An empty doorway and a maple leaf,
The letter “i” dotted by a discarded
Fleck of a late-October evening.
(That is how I remember her)
It’s not a leaf, not exactly —
But a sketch of a leaf
That I covered with
A sheet of white paper
And dusted over with
A charcoal pencil.
It’s a shadow of a leaf,
A ghost,
A frozen imprint on a brick wall in
The aftermath of a bomb raid.
I brought it home from school,
Clutching it in my tiny hands
As if it were a sacred text,
And she looked at it, her mouth first
Widening in an O of delight —
Her mouth like the yawning gape of
The kitchen doorway I stood beneath —
And her hands clapping in front of her chest.
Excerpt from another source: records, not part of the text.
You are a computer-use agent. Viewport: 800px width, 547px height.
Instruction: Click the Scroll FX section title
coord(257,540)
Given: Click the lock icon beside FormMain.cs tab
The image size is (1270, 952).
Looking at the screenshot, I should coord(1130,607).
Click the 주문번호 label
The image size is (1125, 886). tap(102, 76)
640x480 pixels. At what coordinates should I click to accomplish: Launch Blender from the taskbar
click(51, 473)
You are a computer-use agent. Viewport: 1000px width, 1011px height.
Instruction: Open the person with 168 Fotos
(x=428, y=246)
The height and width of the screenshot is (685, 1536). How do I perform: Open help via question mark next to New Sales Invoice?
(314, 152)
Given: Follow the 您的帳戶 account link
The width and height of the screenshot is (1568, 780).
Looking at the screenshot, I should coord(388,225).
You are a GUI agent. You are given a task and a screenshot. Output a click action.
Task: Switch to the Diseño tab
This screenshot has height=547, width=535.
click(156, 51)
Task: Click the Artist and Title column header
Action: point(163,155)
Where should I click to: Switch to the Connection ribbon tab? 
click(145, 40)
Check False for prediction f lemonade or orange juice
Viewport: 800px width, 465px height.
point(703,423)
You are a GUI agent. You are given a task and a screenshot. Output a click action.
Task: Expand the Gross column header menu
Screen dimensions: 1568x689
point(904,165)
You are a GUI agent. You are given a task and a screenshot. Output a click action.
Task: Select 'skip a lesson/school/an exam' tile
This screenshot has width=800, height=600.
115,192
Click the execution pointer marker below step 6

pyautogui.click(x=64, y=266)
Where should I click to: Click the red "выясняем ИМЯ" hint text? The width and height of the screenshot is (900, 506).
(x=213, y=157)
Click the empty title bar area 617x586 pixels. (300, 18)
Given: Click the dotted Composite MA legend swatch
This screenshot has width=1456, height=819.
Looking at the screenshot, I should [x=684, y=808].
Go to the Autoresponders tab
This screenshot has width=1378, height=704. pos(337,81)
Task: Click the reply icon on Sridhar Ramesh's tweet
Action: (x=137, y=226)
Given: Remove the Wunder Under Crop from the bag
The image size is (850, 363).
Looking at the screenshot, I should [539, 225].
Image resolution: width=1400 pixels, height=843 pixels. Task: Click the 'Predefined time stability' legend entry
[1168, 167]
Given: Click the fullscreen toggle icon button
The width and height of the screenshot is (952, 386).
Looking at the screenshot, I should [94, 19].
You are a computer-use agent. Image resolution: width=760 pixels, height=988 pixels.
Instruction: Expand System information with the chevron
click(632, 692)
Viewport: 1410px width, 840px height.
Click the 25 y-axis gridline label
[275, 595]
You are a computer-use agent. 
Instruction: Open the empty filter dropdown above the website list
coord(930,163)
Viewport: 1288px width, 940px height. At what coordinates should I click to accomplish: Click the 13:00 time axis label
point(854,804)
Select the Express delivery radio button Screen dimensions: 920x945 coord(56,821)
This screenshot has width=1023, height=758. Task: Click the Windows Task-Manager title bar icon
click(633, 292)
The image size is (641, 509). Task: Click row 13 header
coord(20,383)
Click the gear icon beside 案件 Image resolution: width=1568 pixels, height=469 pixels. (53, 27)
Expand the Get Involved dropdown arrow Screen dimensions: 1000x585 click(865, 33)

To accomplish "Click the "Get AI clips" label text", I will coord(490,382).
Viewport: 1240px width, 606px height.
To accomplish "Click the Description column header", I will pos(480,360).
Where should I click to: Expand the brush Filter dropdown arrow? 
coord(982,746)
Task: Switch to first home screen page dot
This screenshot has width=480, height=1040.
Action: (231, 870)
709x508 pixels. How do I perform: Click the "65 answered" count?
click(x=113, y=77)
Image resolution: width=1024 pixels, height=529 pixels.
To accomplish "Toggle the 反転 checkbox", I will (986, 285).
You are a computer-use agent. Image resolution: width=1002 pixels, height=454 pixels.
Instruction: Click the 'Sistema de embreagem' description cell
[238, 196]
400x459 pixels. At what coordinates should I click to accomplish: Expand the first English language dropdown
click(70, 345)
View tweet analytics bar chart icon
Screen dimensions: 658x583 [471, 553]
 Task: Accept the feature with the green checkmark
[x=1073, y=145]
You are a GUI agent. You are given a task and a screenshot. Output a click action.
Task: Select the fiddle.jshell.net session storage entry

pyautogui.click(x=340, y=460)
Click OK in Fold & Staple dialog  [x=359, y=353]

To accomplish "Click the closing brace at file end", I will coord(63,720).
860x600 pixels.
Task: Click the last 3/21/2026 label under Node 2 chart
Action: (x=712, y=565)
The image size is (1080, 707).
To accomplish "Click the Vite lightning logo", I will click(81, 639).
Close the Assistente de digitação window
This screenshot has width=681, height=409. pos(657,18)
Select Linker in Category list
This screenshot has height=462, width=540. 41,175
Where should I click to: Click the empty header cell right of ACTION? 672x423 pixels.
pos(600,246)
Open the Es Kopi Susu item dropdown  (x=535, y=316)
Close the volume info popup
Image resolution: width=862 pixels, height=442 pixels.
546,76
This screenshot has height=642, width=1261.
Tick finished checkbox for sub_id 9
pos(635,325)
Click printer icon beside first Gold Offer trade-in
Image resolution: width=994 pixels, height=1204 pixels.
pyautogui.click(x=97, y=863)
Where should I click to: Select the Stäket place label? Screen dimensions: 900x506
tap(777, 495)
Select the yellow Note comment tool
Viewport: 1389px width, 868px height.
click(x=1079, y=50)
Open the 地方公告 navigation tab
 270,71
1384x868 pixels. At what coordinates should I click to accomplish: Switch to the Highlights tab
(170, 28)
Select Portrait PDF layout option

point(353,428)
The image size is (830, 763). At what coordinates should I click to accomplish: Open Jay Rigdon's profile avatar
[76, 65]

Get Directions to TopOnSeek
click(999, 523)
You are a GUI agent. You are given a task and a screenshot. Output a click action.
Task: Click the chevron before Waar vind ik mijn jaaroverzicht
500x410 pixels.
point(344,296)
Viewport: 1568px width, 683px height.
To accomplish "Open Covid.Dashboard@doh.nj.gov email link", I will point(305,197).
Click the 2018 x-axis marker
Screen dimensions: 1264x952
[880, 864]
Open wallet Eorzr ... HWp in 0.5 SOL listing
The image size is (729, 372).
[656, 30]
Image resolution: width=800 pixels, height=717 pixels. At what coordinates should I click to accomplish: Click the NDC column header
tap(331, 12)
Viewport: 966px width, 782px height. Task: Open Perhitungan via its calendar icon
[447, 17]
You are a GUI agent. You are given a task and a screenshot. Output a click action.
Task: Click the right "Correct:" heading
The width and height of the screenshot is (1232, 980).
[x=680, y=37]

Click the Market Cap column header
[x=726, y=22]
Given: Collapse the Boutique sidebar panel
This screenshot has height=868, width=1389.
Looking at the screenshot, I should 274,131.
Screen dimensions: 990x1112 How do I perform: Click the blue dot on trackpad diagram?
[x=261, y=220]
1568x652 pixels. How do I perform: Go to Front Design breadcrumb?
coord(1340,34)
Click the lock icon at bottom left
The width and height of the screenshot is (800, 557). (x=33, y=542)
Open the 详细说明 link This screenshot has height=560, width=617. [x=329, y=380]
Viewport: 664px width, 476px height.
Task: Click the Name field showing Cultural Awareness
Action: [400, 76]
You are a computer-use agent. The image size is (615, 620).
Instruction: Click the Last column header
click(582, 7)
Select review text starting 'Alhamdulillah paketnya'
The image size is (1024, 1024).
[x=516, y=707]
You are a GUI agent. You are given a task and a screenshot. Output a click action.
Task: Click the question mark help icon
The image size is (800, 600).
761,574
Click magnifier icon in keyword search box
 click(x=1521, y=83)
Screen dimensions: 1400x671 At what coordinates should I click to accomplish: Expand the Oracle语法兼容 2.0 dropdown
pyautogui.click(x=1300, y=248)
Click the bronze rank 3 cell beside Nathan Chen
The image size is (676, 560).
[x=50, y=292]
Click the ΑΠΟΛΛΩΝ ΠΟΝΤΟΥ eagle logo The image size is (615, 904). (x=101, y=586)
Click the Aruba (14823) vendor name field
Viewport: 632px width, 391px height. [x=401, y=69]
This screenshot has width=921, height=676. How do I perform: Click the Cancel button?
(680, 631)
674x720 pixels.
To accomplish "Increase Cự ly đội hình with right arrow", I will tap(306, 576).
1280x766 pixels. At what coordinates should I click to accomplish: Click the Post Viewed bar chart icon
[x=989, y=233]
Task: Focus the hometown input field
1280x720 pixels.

She took it from my spongy hands,
Smiled at me.
Leaning down close, I could smell the
Chamomile scent of her warmth.
So proud of my eerie art project,
She leaned up on the tips of her white tennis shoes
And propped it on the top of the doorframe,
Where it perched precariously,
An autumnal gargoyle.
(That is how I remember her)
And now, I stand in the open mouth
Of the yawning doorway,
Lost in the charcoal wonders of that leaf,
Seeing it as I couldn’t before.
Its veins like well-traveled roads on a map.
Its cracked and frayed edges are
The battle scars of loss.
And I think about the tree from
Which it plummeted,
Disconnected,
As it danced a tango with the October wind,
Alone.
Drifting to the ground,
Knowing that it should feel more
But supplicating, instead, to the wind
And falling —that’s all it can manage.
Will someone, then, also find me —
Scattered,
Lost —
And clutch me in a pair of spongy hands,
And run a charcoal pencil over
My cracked and frayed frame?
Will a mother take this imprint of me,
This ghost of me,
And prop it on top
Of her kitchen doorway,
Reaching up on the tips of her toes,
As my mother once did,
To immortalize her baby’s creation?
(This is how I remember her)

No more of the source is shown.